PROBLEM DESCRIPTION » Copy exactly the stretch of data below from the line with "Given: Click the 配置管理 grid icon" through the line with "Open the warning triangle alarm icon", including both of those lines.

SUPPLIED RECORDS: Begin

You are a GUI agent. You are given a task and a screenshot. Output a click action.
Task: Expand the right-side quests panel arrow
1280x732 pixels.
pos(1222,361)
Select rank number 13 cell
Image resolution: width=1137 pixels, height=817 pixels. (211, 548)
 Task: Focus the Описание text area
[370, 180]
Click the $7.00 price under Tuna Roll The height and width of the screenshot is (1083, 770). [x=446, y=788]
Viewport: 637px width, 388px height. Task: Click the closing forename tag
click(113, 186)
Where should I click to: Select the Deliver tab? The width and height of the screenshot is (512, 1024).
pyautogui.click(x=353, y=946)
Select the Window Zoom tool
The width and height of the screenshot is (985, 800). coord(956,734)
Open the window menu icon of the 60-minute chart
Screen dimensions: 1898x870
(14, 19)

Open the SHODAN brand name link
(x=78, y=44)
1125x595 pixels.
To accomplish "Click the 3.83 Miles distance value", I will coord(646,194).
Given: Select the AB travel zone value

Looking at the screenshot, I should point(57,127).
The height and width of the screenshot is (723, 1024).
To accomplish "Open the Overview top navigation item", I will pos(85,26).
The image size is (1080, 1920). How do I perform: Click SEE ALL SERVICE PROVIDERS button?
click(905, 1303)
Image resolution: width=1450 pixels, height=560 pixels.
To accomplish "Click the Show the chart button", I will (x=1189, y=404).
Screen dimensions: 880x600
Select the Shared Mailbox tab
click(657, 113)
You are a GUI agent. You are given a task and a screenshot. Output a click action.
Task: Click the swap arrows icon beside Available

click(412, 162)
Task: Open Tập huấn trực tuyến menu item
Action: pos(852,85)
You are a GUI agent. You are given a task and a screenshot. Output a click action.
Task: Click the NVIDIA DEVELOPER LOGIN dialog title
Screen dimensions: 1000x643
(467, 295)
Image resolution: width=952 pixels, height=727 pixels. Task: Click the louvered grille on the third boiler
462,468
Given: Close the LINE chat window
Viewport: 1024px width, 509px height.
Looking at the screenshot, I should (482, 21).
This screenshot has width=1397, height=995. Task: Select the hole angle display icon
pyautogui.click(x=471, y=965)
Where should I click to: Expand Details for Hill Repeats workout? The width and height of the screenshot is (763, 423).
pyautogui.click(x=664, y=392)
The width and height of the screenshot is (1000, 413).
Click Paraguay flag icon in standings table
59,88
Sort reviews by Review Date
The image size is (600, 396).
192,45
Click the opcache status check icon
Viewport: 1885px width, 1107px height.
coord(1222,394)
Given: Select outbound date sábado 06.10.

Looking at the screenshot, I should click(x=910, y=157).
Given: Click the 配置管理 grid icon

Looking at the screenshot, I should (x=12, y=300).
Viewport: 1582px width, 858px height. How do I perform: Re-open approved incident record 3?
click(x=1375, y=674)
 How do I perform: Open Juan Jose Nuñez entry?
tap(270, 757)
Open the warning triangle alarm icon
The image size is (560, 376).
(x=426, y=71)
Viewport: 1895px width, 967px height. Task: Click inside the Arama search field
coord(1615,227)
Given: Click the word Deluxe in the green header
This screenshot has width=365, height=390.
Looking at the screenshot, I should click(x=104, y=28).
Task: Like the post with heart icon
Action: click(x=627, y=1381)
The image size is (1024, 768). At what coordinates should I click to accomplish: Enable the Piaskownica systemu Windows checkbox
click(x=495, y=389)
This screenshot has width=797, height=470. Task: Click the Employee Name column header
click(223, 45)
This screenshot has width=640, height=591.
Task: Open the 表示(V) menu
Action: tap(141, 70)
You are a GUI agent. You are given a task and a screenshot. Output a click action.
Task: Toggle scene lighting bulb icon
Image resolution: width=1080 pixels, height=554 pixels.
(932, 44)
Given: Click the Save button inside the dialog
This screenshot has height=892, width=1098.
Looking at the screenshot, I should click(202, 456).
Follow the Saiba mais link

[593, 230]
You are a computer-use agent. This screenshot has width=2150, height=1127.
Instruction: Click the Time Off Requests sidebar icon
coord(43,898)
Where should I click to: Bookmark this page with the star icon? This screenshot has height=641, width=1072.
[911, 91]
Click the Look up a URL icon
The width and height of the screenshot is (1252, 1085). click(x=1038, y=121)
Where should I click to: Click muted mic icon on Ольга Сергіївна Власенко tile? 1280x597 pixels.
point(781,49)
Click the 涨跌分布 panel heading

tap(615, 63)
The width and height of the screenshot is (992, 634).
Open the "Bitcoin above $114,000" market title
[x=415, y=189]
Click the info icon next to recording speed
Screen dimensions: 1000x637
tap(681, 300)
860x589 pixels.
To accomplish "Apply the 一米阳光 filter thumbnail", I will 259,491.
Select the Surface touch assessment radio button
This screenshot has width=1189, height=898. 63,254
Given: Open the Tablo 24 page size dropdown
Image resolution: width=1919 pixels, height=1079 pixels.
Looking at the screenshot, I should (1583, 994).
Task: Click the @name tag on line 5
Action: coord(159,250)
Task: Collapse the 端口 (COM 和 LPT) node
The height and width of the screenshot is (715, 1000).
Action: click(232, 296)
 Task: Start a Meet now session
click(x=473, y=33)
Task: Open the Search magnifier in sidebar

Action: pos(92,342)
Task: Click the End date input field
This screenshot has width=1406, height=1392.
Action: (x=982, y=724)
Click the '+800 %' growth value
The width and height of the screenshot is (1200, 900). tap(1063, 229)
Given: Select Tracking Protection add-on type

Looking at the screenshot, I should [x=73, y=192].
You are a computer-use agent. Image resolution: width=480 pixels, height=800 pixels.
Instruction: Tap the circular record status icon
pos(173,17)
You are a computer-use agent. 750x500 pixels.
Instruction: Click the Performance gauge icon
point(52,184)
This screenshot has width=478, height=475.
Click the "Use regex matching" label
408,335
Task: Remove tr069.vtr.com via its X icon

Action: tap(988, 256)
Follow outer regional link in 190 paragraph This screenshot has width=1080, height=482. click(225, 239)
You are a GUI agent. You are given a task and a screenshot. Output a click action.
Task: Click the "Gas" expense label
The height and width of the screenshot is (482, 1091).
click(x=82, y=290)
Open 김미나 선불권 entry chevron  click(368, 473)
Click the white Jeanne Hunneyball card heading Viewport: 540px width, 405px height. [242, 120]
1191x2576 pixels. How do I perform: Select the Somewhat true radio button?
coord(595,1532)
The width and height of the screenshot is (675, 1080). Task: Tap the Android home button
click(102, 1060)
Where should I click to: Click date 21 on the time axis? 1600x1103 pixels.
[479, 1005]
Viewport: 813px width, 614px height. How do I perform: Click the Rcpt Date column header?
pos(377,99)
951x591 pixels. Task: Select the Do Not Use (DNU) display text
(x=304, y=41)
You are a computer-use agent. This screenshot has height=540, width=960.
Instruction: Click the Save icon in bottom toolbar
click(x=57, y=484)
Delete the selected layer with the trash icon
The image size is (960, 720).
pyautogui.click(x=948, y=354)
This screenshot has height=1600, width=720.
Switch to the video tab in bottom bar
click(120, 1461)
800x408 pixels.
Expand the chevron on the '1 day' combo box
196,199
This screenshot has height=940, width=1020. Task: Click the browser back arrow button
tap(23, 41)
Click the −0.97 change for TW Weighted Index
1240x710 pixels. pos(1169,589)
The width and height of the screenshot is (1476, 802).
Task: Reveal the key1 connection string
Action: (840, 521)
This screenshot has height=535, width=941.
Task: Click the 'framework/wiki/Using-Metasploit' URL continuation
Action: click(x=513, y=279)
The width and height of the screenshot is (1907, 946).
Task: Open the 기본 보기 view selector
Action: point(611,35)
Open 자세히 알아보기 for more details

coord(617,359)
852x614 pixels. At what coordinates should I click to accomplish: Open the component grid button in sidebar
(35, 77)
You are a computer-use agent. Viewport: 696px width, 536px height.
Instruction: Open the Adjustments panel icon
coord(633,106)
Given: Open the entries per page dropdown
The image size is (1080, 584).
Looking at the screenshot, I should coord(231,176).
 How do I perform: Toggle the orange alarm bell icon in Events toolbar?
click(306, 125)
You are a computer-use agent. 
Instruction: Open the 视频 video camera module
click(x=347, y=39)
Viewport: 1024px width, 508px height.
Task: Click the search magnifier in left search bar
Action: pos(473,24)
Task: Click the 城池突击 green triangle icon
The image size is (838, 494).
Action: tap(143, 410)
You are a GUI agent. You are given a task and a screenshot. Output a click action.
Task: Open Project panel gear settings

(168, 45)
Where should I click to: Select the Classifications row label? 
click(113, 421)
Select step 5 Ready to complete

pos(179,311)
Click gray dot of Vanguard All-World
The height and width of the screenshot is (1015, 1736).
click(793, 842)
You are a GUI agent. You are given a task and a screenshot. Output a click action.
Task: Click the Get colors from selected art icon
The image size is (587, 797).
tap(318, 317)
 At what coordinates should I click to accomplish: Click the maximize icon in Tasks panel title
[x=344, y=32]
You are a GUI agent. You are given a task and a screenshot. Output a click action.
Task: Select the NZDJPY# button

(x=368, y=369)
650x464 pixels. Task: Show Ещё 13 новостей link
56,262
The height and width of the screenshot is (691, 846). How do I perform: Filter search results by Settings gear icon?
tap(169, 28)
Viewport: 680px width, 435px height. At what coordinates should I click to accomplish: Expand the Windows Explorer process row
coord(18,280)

SUPPLIED RECORDS: End

RESPONSE TO THIS EXERCISE »
Given: Click the 配置管理 grid icon

Looking at the screenshot, I should (x=12, y=300).
Viewport: 1582px width, 858px height. How do I perform: Re-open approved incident record 3?
click(x=1375, y=674)
 How do I perform: Open Juan Jose Nuñez entry?
tap(270, 757)
Open the warning triangle alarm icon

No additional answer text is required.